**Die Daten**:
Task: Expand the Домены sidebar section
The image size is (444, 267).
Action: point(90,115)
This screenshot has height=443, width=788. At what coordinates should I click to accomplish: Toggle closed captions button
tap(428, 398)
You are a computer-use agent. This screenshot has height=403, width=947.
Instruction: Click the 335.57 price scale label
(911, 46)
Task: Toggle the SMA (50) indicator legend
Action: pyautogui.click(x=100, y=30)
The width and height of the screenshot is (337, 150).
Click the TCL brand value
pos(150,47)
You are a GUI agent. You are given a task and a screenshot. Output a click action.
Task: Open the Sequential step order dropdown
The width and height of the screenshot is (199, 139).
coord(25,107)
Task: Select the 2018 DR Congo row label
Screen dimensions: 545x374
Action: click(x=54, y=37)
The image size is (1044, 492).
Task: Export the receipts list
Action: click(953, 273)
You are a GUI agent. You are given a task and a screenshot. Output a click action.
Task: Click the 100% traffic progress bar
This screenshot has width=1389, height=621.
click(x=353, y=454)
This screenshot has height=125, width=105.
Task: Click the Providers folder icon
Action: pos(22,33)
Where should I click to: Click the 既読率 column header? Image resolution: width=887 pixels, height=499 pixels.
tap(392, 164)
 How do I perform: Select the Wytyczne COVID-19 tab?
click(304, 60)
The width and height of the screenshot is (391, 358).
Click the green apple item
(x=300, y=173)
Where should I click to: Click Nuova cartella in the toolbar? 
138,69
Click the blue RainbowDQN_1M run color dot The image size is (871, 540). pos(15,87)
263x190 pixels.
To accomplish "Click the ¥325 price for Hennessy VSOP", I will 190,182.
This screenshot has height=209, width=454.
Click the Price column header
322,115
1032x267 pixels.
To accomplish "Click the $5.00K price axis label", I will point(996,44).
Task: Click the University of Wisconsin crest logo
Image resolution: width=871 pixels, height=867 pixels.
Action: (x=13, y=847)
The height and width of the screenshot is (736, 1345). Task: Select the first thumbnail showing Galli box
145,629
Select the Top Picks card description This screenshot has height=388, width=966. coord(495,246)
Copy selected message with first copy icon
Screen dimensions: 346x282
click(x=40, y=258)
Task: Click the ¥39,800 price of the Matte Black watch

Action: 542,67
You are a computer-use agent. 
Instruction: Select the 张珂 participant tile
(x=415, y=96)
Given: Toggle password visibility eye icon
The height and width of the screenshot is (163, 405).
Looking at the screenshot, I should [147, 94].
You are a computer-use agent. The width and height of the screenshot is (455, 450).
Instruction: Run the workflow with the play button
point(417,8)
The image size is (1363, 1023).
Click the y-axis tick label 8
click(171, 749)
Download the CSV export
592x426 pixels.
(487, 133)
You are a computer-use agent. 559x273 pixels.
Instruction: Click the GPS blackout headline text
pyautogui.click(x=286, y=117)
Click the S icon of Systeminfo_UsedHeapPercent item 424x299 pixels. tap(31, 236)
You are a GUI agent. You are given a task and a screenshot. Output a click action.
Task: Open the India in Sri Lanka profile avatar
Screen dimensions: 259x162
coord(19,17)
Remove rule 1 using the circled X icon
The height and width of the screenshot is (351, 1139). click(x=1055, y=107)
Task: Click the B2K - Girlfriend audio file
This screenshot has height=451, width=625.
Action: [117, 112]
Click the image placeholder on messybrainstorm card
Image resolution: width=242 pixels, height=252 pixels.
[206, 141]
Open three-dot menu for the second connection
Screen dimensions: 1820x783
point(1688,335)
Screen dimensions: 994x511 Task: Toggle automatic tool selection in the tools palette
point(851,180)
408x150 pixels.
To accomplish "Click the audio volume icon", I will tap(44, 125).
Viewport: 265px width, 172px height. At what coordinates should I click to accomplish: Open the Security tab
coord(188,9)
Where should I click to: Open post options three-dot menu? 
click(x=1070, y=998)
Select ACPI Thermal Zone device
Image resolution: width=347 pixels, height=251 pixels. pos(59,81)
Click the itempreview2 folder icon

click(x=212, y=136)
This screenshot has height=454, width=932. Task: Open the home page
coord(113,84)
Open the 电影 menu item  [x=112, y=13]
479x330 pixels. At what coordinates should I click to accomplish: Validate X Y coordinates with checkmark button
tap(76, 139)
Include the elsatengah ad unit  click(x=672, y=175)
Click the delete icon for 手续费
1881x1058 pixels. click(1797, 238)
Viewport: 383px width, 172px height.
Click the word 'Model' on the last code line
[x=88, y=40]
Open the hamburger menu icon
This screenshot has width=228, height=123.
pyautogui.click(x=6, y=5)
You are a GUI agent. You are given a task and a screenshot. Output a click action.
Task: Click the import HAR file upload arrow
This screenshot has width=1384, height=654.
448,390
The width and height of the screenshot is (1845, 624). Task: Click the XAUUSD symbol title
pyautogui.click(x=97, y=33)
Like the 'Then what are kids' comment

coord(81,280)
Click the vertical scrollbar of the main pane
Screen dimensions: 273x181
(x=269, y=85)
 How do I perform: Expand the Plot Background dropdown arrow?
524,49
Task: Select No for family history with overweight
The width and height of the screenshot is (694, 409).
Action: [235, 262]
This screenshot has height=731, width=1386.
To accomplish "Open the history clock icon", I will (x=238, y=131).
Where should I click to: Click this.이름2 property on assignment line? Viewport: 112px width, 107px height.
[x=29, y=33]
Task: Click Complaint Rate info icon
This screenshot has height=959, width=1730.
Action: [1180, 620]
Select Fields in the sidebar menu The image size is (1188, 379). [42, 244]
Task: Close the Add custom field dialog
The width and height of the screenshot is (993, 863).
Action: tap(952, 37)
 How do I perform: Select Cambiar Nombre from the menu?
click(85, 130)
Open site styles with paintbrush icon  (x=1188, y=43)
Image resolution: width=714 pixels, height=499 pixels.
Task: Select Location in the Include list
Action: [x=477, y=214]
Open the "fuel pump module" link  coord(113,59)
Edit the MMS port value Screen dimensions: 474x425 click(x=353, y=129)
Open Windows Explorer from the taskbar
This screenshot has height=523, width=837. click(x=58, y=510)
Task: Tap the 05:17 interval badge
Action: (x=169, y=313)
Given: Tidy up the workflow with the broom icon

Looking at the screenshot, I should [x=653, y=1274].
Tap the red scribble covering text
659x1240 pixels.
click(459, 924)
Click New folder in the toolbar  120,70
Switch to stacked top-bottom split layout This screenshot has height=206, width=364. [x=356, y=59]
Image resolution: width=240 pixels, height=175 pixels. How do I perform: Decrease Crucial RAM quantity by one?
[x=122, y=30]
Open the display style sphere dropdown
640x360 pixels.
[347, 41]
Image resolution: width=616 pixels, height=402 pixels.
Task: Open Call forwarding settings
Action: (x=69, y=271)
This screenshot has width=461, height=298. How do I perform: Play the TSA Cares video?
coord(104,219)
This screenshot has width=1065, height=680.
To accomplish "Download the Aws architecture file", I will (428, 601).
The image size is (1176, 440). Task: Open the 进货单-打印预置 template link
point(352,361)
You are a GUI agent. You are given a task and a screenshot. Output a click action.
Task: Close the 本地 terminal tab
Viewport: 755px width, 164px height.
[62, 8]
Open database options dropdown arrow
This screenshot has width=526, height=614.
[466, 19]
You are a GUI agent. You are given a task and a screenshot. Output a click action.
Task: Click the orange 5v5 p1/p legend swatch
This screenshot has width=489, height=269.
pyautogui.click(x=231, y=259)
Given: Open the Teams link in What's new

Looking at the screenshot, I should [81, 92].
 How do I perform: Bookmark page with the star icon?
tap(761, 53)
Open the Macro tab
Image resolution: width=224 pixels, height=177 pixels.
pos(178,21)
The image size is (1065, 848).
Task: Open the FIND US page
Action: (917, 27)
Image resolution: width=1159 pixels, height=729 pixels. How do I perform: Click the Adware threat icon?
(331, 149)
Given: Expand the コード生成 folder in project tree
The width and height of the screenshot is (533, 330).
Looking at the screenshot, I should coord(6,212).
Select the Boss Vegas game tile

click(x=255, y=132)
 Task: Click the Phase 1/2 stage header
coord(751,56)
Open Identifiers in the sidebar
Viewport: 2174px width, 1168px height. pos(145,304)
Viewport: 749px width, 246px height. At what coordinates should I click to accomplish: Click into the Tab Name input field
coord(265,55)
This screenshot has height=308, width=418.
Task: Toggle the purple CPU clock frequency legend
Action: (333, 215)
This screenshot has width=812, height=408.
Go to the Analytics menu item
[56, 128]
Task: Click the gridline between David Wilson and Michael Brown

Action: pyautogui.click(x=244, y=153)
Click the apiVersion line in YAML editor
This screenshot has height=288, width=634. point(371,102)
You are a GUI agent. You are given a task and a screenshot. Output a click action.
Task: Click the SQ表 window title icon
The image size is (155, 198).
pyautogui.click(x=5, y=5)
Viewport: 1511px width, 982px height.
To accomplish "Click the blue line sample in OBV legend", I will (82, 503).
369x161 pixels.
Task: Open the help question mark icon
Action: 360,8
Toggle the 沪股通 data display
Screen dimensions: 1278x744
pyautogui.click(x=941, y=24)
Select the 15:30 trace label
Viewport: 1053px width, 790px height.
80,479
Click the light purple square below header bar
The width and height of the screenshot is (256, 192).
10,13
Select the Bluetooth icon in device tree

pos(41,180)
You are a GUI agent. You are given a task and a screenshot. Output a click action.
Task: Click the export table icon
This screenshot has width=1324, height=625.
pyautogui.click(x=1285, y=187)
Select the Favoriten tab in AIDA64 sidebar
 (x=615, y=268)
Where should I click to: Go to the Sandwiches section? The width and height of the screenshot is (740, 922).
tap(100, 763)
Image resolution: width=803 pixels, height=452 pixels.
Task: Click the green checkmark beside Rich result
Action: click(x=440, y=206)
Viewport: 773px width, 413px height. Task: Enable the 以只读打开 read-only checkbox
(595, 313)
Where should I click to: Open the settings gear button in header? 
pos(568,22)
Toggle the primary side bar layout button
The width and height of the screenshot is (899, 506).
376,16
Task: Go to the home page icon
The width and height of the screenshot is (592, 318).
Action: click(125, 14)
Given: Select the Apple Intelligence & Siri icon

**Anweisung**:
Geben Sie die Zeilen vom Anfang der Einträge bis einschließlich der Zeile, die "pos(150,47)" enthält, unverändert wieder.

**Schriftliche Antwort**:
Task: Expand the Домены sidebar section
The image size is (444, 267).
Action: point(90,115)
This screenshot has height=443, width=788. At what coordinates should I click to accomplish: Toggle closed captions button
tap(428, 398)
You are a computer-use agent. This screenshot has height=403, width=947.
Instruction: Click the 335.57 price scale label
(911, 46)
Task: Toggle the SMA (50) indicator legend
Action: pyautogui.click(x=100, y=30)
The width and height of the screenshot is (337, 150).
Click the TCL brand value
pos(150,47)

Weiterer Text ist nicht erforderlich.